Hoomer denied that he was the leader of an extremist organization cell and told AFP that he was surprised by the sanctions, adding, “I am waiting for proof.”
South Africa is now intensifying its efforts to exit the FATF gray list, with several pieces of legislation being fast-tracked in the parliament in recent months, particularly legislation relating to combating money laundering and terrorist financing.
On May 19, Security Minister Khumbudzo Ntshavheni told lawmakers that her office – along with other bodies – will continue to develop and implement measures to ensure that South African territory is not used to plan, facilitate and carry out terrorist acts, or to obtain, transfer, store and use funds to support terrorism.
Center for terrorism
Samar Abdullah, a researcher of African affairs, said that the West considers South Africa a global center of terrorism. In 2022, the American government imposed sanctions on a number of South African citizens on charges of belonging to an ISIS cell, as this group facilitated the process of transferring money to the organization’s branches in a number of African countries.

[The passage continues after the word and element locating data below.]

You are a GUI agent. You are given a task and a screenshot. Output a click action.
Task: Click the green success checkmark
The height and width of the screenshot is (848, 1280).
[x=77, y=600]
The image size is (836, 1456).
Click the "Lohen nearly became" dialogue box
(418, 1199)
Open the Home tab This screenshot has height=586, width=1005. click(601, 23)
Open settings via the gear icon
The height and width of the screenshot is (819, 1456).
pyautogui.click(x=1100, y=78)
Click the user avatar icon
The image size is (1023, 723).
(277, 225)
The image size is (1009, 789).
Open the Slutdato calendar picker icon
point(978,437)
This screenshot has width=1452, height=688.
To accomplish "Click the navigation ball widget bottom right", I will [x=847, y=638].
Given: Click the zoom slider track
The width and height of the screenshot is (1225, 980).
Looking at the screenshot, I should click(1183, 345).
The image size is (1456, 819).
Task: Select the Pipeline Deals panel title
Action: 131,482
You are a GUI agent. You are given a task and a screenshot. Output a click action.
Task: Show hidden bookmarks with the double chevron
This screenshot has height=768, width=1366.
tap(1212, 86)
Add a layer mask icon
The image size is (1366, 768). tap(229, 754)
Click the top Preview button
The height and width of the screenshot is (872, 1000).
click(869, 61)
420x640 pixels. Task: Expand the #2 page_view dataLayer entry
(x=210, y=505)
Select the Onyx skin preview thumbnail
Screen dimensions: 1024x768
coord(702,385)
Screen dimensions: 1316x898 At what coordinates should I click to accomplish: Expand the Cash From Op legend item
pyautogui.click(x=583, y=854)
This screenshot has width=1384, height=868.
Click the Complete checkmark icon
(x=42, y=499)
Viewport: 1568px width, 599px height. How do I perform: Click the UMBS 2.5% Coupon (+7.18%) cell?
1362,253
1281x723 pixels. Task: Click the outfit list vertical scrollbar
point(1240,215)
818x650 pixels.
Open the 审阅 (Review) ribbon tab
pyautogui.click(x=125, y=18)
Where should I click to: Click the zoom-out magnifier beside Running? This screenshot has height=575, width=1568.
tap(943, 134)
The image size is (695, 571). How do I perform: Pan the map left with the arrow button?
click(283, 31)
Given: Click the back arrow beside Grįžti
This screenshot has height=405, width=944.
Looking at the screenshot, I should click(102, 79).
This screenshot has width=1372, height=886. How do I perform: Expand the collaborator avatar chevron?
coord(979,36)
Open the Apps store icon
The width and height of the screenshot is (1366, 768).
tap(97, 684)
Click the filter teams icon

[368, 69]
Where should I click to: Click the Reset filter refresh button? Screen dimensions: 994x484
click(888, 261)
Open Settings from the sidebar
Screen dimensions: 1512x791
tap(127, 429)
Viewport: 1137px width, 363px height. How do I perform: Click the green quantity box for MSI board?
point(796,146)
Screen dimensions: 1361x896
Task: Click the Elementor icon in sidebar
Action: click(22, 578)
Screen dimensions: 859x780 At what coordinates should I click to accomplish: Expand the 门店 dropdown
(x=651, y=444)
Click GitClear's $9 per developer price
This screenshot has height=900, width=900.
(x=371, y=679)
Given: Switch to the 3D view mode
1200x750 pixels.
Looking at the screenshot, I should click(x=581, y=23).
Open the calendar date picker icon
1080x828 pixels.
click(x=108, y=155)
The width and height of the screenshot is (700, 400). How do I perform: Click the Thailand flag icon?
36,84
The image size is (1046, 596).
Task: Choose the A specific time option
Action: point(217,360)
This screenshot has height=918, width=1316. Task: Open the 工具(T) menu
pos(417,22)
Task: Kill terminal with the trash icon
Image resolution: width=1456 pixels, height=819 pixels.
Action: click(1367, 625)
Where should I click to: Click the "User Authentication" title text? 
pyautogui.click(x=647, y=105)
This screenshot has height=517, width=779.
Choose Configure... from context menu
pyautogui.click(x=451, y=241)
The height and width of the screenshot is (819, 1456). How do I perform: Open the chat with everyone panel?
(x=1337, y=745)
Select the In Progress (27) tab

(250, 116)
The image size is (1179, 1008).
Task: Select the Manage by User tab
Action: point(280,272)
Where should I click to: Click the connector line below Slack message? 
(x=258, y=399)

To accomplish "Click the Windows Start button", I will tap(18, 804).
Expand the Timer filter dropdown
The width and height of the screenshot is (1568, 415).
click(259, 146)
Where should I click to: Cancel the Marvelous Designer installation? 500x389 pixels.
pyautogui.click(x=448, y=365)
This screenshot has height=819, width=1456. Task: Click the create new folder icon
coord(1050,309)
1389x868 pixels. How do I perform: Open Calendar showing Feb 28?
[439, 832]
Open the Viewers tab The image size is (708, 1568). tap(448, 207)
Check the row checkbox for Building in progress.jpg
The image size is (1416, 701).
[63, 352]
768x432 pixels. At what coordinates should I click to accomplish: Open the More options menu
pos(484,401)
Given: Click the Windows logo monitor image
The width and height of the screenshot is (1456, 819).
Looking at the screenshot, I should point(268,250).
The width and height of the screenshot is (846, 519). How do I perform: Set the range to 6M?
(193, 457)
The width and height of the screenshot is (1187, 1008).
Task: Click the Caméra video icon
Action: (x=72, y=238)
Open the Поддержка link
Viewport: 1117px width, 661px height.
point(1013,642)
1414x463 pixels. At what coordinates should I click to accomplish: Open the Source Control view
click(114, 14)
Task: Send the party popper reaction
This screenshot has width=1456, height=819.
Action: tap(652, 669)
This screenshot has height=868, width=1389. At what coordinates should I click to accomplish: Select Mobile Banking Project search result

Abdullah confirmed in a special statement to the Reference that the accusations against South Africa also include technical, financial and material support for terrorist groups, adding that South Africa’s association with terrorism is due to several reasons, including a lax financial system in which terrorists find a safe haven and borders that are easy to penetrate, as well as corruption and the spread of organized crime in the country.